Most people think AI is just ChatGPT, Grok, or Claude.
But the real AI stack is a massive iceberg.
Applications are just the tiny visible tip.
Here is what it actually takes to power the AI wave:
Applications: The chat box we interact with.
Models: The brains (GPT-4, Gemini, Llama).
Data: The fuel (Snowflake, Databricks).
Silicon: The muscles (Nvidia GPUs, AMD, Google TPUs).
Networking: The nervous system (Broadcom, Arista, Cisco).
Infrastructure: The skeleton (Datacenters, Vertiv, Equinix).
All of it must work together.
A large set of data on a model without efficient processing unit is useless . So GPUs comes into picture.
GPUs without bidirectional transfer of bits is bottleneck. Datacenter without power cannot scale. Applications without distribution die quietly.
Trillions in value are being unlocked at every single layer simultaneously.

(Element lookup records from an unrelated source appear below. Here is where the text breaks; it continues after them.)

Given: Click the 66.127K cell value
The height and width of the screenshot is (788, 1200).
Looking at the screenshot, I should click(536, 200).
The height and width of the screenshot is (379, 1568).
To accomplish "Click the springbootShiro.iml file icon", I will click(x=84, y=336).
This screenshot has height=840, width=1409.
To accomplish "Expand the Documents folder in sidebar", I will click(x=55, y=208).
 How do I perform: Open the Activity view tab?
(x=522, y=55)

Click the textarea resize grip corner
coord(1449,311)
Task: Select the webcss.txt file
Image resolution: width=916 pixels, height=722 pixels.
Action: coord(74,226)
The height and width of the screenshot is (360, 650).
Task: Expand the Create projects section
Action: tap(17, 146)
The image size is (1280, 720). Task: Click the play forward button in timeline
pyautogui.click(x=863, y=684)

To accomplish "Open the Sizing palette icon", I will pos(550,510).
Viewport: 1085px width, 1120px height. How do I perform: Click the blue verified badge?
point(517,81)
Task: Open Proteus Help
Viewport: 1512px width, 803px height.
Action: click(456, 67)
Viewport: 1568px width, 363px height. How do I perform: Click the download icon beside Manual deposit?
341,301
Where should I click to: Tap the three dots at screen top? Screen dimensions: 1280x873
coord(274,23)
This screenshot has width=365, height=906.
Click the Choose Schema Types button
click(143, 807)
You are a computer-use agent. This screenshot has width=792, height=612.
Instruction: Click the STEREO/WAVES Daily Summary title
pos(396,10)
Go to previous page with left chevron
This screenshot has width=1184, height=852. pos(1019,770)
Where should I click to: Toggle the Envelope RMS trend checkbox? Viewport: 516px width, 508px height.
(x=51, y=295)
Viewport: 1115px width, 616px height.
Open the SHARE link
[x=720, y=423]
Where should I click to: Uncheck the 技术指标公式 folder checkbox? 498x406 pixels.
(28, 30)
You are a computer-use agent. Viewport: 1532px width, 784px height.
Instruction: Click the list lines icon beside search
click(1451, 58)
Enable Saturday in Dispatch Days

However, as someone who builds applications and works directly on the networking and datacenter layer, I see a glaring truth:
Applications are currently the easiest layer to replace.
To understand where the money will settle, we have to ask: Where does the bottleneck move next?
The Historical Pattern
History doesn't repeat, but it absolutely rhymes. Every major tech wave follows a strict three-phase evolution:
Phase 1: Infrastructure Wins First
During the late 1990s internet boom, we didn't invest in websites first; we invested in the hardware building the web. Cisco became the most valuable company in the world in 2000 because everyone needed routers (want to bet on the share price?). Today, Nvidia is experiencing that exact unprecedented growth.
Phase 2: Platforms Emerge
Once the pipes are laid, it was all set. Think of how Facebook emerged in 2004, leveraging the newly built broadband infrastructure to defeat early, fragmented networks like Orkut by creating a true identity platform.
Phase 3: Applications & Ecosystems Mature
Apps can only succeed after the infrastructure and platforms are stable.
Let's take an example.
Think about it: why did the Apple Newton MessagePad failed in the late 1990s, but the iPhone - a very similar concept with apps - made Apple the most valuable company in the world just a decade later?
The Newton failed because the mobile networks, touchscreens, and software ecosystems simply weren't ready. The iPhone won because the infrastructure finally caught up to the idea.
The Next Shift
We are currently at the peak of Phase 1 in 2026.
Infrastructure is winning heavily.
Initially, models were scarce. Today, compute and grid power are the primary bottlenecks.
But infrastructure eventually commoditises. Hoping it to by 2027. When the bottleneck moves past the data center, value will shift drastically.
The winners of the next phase won't just be thin wrapper apps. The value will land on proprietary data moats, robust distribution networks, and deep workflow integration.
The infrastructure is being laid right now. Perhaps the AI operating system platforms come next. Only then will the final application layer truly settle.
One thing I keep thinking about:
what does Phase 2 actually look like?
Curious how others here are thinking about it.